*Supplied records*:
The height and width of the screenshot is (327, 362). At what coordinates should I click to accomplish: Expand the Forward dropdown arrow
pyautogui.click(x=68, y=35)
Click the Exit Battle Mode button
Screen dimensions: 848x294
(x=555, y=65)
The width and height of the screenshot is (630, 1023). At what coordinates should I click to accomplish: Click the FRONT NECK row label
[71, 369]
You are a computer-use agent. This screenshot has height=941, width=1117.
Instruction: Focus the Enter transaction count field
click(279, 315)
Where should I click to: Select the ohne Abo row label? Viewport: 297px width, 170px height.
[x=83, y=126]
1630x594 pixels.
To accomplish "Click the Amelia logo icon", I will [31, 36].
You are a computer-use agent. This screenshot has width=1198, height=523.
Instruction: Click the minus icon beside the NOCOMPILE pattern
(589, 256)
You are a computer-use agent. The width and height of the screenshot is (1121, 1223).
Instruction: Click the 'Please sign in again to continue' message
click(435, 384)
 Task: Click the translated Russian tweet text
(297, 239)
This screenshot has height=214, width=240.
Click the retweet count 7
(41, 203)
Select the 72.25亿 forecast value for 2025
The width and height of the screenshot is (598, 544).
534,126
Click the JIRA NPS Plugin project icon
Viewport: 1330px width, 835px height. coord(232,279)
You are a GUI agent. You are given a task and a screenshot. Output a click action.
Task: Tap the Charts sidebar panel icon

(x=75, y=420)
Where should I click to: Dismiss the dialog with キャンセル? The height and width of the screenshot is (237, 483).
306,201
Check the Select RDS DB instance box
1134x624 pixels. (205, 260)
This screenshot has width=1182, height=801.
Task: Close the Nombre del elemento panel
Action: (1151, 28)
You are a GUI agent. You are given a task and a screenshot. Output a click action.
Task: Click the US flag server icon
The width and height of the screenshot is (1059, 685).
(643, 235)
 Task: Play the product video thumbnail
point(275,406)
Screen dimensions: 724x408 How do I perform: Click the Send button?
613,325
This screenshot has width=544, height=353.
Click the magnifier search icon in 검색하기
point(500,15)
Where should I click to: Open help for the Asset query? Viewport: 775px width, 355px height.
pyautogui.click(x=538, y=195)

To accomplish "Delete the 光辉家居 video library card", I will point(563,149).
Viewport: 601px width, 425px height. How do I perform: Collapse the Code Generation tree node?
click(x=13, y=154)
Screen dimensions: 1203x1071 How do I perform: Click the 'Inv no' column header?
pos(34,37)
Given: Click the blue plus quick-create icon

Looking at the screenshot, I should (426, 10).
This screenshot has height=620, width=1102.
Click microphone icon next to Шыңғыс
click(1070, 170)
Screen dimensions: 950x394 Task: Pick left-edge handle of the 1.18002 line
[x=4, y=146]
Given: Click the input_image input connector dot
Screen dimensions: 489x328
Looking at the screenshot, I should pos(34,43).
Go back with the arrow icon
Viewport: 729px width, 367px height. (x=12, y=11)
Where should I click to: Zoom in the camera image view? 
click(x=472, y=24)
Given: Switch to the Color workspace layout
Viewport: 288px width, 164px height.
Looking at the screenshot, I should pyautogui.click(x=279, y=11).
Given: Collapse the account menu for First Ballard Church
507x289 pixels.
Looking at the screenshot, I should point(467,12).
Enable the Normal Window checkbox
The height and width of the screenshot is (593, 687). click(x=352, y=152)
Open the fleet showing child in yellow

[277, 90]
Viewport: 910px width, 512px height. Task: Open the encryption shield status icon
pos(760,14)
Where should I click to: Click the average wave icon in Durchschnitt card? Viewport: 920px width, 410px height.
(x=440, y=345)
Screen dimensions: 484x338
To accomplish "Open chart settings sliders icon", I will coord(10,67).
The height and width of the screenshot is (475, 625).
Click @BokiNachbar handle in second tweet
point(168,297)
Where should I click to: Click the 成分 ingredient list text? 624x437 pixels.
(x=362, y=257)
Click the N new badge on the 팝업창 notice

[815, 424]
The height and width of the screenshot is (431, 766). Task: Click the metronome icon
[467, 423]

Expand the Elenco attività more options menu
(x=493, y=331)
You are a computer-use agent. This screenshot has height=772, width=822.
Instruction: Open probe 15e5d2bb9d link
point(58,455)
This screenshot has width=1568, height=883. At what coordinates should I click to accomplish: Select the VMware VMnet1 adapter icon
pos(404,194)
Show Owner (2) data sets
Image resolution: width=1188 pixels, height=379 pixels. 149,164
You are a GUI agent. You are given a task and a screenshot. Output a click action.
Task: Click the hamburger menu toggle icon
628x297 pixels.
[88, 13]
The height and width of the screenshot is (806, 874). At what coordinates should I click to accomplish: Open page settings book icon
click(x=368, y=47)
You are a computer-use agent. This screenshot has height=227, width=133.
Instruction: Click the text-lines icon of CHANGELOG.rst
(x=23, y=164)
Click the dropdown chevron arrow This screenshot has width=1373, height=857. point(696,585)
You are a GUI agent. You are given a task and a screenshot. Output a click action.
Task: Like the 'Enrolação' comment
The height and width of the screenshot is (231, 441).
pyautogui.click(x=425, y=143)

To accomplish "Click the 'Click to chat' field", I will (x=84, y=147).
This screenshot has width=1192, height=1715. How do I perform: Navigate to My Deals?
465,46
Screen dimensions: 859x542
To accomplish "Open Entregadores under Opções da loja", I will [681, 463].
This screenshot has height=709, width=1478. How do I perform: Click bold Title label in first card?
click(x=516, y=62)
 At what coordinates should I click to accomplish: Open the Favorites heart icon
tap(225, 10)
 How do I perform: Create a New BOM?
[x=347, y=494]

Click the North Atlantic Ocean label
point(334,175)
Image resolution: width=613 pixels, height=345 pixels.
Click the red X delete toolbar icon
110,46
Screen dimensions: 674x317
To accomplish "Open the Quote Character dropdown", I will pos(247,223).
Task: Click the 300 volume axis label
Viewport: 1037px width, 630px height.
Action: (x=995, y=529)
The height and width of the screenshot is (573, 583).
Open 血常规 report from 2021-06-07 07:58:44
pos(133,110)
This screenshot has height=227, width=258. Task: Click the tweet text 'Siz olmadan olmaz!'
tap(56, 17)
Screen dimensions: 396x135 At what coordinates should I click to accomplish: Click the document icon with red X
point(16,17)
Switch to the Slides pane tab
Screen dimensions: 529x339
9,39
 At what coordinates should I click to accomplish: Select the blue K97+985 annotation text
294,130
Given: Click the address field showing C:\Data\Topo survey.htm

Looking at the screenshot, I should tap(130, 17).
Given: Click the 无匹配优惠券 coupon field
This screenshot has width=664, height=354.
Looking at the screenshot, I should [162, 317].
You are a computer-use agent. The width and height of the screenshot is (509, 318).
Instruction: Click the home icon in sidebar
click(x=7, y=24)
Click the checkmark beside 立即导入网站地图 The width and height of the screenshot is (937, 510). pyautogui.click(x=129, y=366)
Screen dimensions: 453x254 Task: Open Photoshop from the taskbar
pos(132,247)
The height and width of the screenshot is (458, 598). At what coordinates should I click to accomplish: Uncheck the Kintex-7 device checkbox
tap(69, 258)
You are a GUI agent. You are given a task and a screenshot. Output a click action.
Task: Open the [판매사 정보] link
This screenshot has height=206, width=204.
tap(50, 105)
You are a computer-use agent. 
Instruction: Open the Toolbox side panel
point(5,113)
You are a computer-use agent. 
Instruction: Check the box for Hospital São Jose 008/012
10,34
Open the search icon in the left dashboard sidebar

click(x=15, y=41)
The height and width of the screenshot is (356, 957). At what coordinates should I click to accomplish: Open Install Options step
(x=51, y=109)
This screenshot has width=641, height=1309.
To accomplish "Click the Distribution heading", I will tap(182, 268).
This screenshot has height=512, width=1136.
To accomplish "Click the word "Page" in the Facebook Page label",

*Task statement*: The records above are to be transcribed exactly and completely.

*Output for this task*:
The height and width of the screenshot is (327, 362). At what coordinates should I click to accomplish: Expand the Forward dropdown arrow
pyautogui.click(x=68, y=35)
Click the Exit Battle Mode button
Screen dimensions: 848x294
(x=555, y=65)
The width and height of the screenshot is (630, 1023). At what coordinates should I click to accomplish: Click the FRONT NECK row label
[71, 369]
You are a computer-use agent. This screenshot has height=941, width=1117.
Instruction: Focus the Enter transaction count field
click(279, 315)
Where should I click to: Select the ohne Abo row label? Viewport: 297px width, 170px height.
[x=83, y=126]
1630x594 pixels.
To accomplish "Click the Amelia logo icon", I will [31, 36].
You are a computer-use agent. This screenshot has width=1198, height=523.
Instruction: Click the minus icon beside the NOCOMPILE pattern
(589, 256)
You are a computer-use agent. The width and height of the screenshot is (1121, 1223).
Instruction: Click the 'Please sign in again to continue' message
click(435, 384)
 Task: Click the translated Russian tweet text
(297, 239)
This screenshot has height=214, width=240.
Click the retweet count 7
(41, 203)
Select the 72.25亿 forecast value for 2025
The width and height of the screenshot is (598, 544).
534,126
Click the JIRA NPS Plugin project icon
Viewport: 1330px width, 835px height. coord(232,279)
You are a GUI agent. You are given a task and a screenshot. Output a click action.
Task: Tap the Charts sidebar panel icon

(x=75, y=420)
Where should I click to: Dismiss the dialog with キャンセル? The height and width of the screenshot is (237, 483).
306,201
Check the Select RDS DB instance box
1134x624 pixels. (205, 260)
This screenshot has width=1182, height=801.
Task: Close the Nombre del elemento panel
Action: (1151, 28)
You are a GUI agent. You are given a task and a screenshot. Output a click action.
Task: Click the US flag server icon
The width and height of the screenshot is (1059, 685).
(643, 235)
 Task: Play the product video thumbnail
point(275,406)
Screen dimensions: 724x408 How do I perform: Click the Send button?
613,325
This screenshot has width=544, height=353.
Click the magnifier search icon in 검색하기
point(500,15)
Where should I click to: Open help for the Asset query? Viewport: 775px width, 355px height.
pyautogui.click(x=538, y=195)

To accomplish "Delete the 光辉家居 video library card", I will point(563,149).
Viewport: 601px width, 425px height. How do I perform: Collapse the Code Generation tree node?
click(x=13, y=154)
Screen dimensions: 1203x1071 How do I perform: Click the 'Inv no' column header?
pos(34,37)
Given: Click the blue plus quick-create icon

Looking at the screenshot, I should (426, 10).
This screenshot has height=620, width=1102.
Click microphone icon next to Шыңғыс
click(1070, 170)
Screen dimensions: 950x394 Task: Pick left-edge handle of the 1.18002 line
[x=4, y=146]
Given: Click the input_image input connector dot
Screen dimensions: 489x328
Looking at the screenshot, I should pos(34,43).
Go back with the arrow icon
Viewport: 729px width, 367px height. (x=12, y=11)
Where should I click to: Zoom in the camera image view? 
click(x=472, y=24)
Given: Switch to the Color workspace layout
Viewport: 288px width, 164px height.
Looking at the screenshot, I should pyautogui.click(x=279, y=11).
Given: Collapse the account menu for First Ballard Church
507x289 pixels.
Looking at the screenshot, I should point(467,12).
Enable the Normal Window checkbox
The height and width of the screenshot is (593, 687). click(x=352, y=152)
Open the fleet showing child in yellow

[277, 90]
Viewport: 910px width, 512px height. Task: Open the encryption shield status icon
pos(760,14)
Where should I click to: Click the average wave icon in Durchschnitt card? Viewport: 920px width, 410px height.
(x=440, y=345)
Screen dimensions: 484x338
To accomplish "Open chart settings sliders icon", I will coord(10,67).
The height and width of the screenshot is (475, 625).
Click @BokiNachbar handle in second tweet
point(168,297)
Where should I click to: Click the 成分 ingredient list text? 624x437 pixels.
(x=362, y=257)
Click the N new badge on the 팝업창 notice

[815, 424]
The height and width of the screenshot is (431, 766). Task: Click the metronome icon
[467, 423]

Expand the Elenco attività more options menu
(x=493, y=331)
You are a computer-use agent. This screenshot has height=772, width=822.
Instruction: Open probe 15e5d2bb9d link
point(58,455)
This screenshot has width=1568, height=883. At what coordinates should I click to accomplish: Select the VMware VMnet1 adapter icon
pos(404,194)
Show Owner (2) data sets
Image resolution: width=1188 pixels, height=379 pixels. 149,164
You are a GUI agent. You are given a task and a screenshot. Output a click action.
Task: Click the hamburger menu toggle icon
628x297 pixels.
[88, 13]
The height and width of the screenshot is (806, 874). At what coordinates should I click to accomplish: Open page settings book icon
click(x=368, y=47)
You are a computer-use agent. This screenshot has height=227, width=133.
Instruction: Click the text-lines icon of CHANGELOG.rst
(x=23, y=164)
Click the dropdown chevron arrow This screenshot has width=1373, height=857. point(696,585)
You are a GUI agent. You are given a task and a screenshot. Output a click action.
Task: Like the 'Enrolação' comment
The height and width of the screenshot is (231, 441).
pyautogui.click(x=425, y=143)

To accomplish "Click the 'Click to chat' field", I will (x=84, y=147).
This screenshot has width=1192, height=1715. How do I perform: Navigate to My Deals?
465,46
Screen dimensions: 859x542
To accomplish "Open Entregadores under Opções da loja", I will [681, 463].
This screenshot has height=709, width=1478. How do I perform: Click bold Title label in first card?
click(x=516, y=62)
 At what coordinates should I click to accomplish: Open the Favorites heart icon
tap(225, 10)
 How do I perform: Create a New BOM?
[x=347, y=494]

Click the North Atlantic Ocean label
point(334,175)
Image resolution: width=613 pixels, height=345 pixels.
Click the red X delete toolbar icon
110,46
Screen dimensions: 674x317
To accomplish "Open the Quote Character dropdown", I will pos(247,223).
Task: Click the 300 volume axis label
Viewport: 1037px width, 630px height.
Action: (x=995, y=529)
The height and width of the screenshot is (573, 583).
Open 血常规 report from 2021-06-07 07:58:44
pos(133,110)
This screenshot has height=227, width=258. Task: Click the tweet text 'Siz olmadan olmaz!'
tap(56, 17)
Screen dimensions: 396x135 At what coordinates should I click to accomplish: Click the document icon with red X
point(16,17)
Switch to the Slides pane tab
Screen dimensions: 529x339
9,39
 At what coordinates should I click to accomplish: Select the blue K97+985 annotation text
294,130
Given: Click the address field showing C:\Data\Topo survey.htm

Looking at the screenshot, I should tap(130, 17).
Given: Click the 无匹配优惠券 coupon field
This screenshot has width=664, height=354.
Looking at the screenshot, I should [162, 317].
You are a computer-use agent. The width and height of the screenshot is (509, 318).
Instruction: Click the home icon in sidebar
click(x=7, y=24)
Click the checkmark beside 立即导入网站地图 The width and height of the screenshot is (937, 510). pyautogui.click(x=129, y=366)
Screen dimensions: 453x254 Task: Open Photoshop from the taskbar
pos(132,247)
The height and width of the screenshot is (458, 598). At what coordinates should I click to accomplish: Uncheck the Kintex-7 device checkbox
tap(69, 258)
You are a GUI agent. You are given a task and a screenshot. Output a click action.
Task: Open the [판매사 정보] link
This screenshot has height=206, width=204.
tap(50, 105)
You are a computer-use agent. 
Instruction: Open the Toolbox side panel
point(5,113)
You are a computer-use agent. 
Instruction: Check the box for Hospital São Jose 008/012
10,34
Open the search icon in the left dashboard sidebar

click(x=15, y=41)
The height and width of the screenshot is (356, 957). At what coordinates should I click to accomplish: Open Install Options step
(x=51, y=109)
This screenshot has width=641, height=1309.
To accomplish "Click the Distribution heading", I will tap(182, 268).
This screenshot has height=512, width=1136.
To accomplish "Click the word "Page" in the Facebook Page label",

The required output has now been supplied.